DIRECTIONS: Can you rewrite the data between the lines holding "is (1043, 575)." and "center [1570, 36].", inclusive, replacing "Find the location of" with "Give the location of" and leaving everything else unchanged?

GIVEN DATA:
----------

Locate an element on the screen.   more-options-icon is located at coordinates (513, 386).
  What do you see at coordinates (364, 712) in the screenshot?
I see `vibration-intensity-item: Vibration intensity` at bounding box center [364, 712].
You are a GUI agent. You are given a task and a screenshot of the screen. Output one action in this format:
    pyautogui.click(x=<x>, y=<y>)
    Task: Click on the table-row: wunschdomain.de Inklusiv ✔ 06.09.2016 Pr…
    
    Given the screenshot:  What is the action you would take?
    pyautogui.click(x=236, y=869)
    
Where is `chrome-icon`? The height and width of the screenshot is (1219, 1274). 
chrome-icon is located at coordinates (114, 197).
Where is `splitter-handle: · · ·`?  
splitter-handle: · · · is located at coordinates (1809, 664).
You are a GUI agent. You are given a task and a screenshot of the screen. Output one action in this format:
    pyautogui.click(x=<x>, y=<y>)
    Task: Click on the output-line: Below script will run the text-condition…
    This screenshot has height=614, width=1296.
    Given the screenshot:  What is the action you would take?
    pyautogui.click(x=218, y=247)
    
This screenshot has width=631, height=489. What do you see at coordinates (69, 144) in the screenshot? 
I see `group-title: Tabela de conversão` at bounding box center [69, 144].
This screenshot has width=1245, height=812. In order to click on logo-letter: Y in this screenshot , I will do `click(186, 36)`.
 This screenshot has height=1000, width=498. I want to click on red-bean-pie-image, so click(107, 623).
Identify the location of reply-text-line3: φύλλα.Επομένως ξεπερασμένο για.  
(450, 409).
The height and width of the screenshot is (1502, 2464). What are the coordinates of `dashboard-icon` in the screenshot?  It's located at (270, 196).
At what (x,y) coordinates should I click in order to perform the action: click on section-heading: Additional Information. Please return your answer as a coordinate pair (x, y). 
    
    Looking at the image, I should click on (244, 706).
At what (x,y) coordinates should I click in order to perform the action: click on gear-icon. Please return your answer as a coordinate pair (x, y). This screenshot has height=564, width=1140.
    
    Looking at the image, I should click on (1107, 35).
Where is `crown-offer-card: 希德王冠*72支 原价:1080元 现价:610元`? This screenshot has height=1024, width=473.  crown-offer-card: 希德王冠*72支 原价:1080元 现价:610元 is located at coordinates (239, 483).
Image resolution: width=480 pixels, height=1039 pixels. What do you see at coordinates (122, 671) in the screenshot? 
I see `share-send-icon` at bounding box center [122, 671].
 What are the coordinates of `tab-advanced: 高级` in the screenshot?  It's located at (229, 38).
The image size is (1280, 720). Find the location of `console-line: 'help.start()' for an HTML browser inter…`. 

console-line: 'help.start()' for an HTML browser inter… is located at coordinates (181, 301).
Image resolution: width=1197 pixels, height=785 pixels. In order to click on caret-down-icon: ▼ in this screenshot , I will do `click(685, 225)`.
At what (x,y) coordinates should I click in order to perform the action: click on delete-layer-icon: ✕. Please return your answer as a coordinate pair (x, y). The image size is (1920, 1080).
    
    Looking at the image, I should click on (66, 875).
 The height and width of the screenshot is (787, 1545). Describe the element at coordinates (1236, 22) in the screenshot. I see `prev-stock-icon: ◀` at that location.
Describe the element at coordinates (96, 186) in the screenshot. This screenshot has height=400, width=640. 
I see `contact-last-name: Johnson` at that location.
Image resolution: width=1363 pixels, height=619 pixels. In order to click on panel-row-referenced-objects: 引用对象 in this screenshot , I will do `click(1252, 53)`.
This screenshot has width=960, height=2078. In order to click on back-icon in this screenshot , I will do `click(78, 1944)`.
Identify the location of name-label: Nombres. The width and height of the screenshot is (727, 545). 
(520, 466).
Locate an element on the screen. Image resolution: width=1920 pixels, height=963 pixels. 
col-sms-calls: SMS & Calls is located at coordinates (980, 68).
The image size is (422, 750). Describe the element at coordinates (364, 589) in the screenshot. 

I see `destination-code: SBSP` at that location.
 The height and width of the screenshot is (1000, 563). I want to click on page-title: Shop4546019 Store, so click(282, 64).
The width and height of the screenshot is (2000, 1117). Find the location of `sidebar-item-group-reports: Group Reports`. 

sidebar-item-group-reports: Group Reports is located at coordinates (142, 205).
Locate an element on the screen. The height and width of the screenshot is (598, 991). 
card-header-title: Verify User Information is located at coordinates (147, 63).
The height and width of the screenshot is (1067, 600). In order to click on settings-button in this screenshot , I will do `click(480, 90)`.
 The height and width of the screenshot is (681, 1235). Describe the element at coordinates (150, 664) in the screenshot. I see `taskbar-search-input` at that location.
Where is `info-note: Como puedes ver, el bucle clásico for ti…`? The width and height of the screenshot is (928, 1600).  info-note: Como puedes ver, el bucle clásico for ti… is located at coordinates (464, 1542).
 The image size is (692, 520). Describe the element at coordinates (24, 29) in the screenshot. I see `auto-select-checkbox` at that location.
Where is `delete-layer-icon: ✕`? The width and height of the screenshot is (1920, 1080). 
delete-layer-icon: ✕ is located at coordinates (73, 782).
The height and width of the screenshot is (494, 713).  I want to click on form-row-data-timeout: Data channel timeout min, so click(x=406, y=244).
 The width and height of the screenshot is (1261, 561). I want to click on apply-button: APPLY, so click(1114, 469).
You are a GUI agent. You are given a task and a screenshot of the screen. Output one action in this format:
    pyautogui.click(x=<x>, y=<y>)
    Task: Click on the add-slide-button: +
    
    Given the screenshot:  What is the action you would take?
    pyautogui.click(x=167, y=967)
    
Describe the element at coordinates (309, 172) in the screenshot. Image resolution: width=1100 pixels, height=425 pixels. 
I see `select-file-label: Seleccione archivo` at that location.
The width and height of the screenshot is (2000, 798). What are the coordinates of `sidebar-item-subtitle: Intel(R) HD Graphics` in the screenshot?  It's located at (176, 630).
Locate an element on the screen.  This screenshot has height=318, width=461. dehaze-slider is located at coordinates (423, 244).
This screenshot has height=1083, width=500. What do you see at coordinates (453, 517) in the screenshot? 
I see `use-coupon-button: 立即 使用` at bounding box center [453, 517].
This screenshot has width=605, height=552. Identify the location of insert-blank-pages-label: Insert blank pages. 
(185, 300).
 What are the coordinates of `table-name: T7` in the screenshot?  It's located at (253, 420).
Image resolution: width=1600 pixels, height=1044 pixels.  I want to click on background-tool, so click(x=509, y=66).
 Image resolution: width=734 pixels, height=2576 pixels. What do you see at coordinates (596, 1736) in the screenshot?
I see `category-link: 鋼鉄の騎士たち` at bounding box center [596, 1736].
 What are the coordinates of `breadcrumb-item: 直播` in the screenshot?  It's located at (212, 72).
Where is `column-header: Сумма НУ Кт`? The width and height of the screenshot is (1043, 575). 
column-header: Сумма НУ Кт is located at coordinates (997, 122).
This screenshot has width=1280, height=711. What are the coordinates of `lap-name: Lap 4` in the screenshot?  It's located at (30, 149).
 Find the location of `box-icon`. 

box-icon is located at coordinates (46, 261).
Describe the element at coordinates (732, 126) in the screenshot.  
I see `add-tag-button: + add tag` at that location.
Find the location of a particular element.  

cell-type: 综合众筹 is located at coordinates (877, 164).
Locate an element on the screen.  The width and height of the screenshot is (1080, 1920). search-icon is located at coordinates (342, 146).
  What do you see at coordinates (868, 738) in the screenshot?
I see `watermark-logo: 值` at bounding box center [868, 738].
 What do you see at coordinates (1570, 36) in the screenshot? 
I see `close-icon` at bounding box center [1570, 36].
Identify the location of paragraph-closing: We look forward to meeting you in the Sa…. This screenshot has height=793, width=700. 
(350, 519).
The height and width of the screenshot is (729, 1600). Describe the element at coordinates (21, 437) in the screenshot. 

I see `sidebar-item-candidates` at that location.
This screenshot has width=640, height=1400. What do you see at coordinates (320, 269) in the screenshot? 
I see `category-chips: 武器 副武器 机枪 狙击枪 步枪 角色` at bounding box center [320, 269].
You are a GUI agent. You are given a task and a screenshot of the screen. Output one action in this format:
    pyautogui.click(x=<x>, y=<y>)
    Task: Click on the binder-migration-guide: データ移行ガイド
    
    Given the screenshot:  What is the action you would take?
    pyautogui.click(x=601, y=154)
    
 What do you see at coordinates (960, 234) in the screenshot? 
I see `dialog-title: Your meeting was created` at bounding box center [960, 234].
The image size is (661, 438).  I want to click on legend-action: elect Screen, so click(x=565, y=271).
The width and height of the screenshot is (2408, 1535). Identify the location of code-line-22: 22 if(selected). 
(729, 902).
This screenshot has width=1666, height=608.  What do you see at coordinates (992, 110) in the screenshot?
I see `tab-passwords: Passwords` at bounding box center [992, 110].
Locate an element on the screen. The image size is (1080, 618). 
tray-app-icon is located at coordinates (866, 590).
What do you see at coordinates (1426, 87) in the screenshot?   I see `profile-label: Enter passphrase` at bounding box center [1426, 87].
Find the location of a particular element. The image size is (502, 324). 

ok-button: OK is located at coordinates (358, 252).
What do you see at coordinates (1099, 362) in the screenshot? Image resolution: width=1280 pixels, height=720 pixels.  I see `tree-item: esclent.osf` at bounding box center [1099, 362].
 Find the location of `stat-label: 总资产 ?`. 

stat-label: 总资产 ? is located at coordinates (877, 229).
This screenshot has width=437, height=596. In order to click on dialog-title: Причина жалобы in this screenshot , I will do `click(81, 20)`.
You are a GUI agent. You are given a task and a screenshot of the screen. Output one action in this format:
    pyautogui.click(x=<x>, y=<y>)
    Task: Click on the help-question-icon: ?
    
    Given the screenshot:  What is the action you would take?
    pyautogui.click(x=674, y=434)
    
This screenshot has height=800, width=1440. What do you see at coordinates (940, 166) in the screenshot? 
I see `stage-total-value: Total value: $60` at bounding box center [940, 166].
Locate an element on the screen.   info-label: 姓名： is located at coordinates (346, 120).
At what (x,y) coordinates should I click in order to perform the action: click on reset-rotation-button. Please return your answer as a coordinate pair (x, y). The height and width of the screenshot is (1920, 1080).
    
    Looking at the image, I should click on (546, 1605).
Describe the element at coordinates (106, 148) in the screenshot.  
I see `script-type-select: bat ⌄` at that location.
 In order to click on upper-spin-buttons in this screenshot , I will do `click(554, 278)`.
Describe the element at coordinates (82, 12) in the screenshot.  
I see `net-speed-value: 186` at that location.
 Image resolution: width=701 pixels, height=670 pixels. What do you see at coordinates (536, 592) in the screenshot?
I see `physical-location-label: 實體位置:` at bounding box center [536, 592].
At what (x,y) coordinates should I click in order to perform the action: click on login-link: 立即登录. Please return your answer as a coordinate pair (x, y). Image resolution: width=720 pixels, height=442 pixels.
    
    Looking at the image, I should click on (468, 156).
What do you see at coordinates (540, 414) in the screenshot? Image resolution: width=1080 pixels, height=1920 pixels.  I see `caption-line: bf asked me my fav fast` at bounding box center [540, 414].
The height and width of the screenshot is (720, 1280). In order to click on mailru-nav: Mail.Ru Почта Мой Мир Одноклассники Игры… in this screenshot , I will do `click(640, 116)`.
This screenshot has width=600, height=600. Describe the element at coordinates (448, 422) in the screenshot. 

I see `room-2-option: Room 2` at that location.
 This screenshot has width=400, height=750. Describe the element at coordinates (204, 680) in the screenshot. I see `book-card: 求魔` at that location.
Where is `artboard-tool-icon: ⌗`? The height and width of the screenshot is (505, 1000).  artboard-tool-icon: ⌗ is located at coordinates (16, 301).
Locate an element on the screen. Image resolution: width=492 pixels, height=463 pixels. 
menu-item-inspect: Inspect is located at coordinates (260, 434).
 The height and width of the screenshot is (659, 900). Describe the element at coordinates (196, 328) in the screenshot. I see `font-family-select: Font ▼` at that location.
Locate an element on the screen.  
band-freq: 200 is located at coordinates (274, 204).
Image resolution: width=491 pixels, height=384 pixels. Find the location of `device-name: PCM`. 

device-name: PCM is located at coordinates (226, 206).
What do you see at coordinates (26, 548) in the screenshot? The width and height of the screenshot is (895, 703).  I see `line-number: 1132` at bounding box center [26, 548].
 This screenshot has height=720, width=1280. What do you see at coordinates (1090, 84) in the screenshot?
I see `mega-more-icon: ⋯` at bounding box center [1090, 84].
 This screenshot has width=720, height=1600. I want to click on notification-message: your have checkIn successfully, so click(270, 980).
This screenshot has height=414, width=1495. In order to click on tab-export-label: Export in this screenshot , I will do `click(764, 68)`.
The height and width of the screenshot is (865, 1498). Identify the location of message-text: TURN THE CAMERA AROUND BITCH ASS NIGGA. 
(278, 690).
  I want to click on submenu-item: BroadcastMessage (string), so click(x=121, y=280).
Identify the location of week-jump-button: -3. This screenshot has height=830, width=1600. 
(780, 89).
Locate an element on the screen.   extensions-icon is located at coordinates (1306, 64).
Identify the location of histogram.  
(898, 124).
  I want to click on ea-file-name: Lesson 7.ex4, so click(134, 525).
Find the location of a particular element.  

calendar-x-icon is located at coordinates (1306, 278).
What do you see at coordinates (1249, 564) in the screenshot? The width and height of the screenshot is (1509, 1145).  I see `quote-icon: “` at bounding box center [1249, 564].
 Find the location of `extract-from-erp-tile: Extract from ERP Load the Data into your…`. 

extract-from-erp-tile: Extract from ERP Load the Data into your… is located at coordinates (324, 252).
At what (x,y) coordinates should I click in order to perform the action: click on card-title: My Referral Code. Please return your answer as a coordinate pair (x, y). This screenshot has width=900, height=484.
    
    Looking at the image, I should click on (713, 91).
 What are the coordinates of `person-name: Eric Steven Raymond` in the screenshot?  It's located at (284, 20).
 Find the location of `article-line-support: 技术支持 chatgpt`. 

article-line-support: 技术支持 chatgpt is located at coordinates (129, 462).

----------

ANSWER TO THE EXERCISE:
Where is `column-header: Сумма НУ Кт`? The width and height of the screenshot is (1043, 575). 
column-header: Сумма НУ Кт is located at coordinates (997, 122).
This screenshot has width=1280, height=711. What are the coordinates of `lap-name: Lap 4` in the screenshot?  It's located at (30, 149).
 Give the location of `box-icon`. 

box-icon is located at coordinates (46, 261).
Describe the element at coordinates (732, 126) in the screenshot.  
I see `add-tag-button: + add tag` at that location.
Give the location of a particular element.  

cell-type: 综合众筹 is located at coordinates (877, 164).
Locate an element on the screen.  The width and height of the screenshot is (1080, 1920). search-icon is located at coordinates (342, 146).
  What do you see at coordinates (868, 738) in the screenshot?
I see `watermark-logo: 值` at bounding box center [868, 738].
 What do you see at coordinates (1570, 36) in the screenshot? 
I see `close-icon` at bounding box center [1570, 36].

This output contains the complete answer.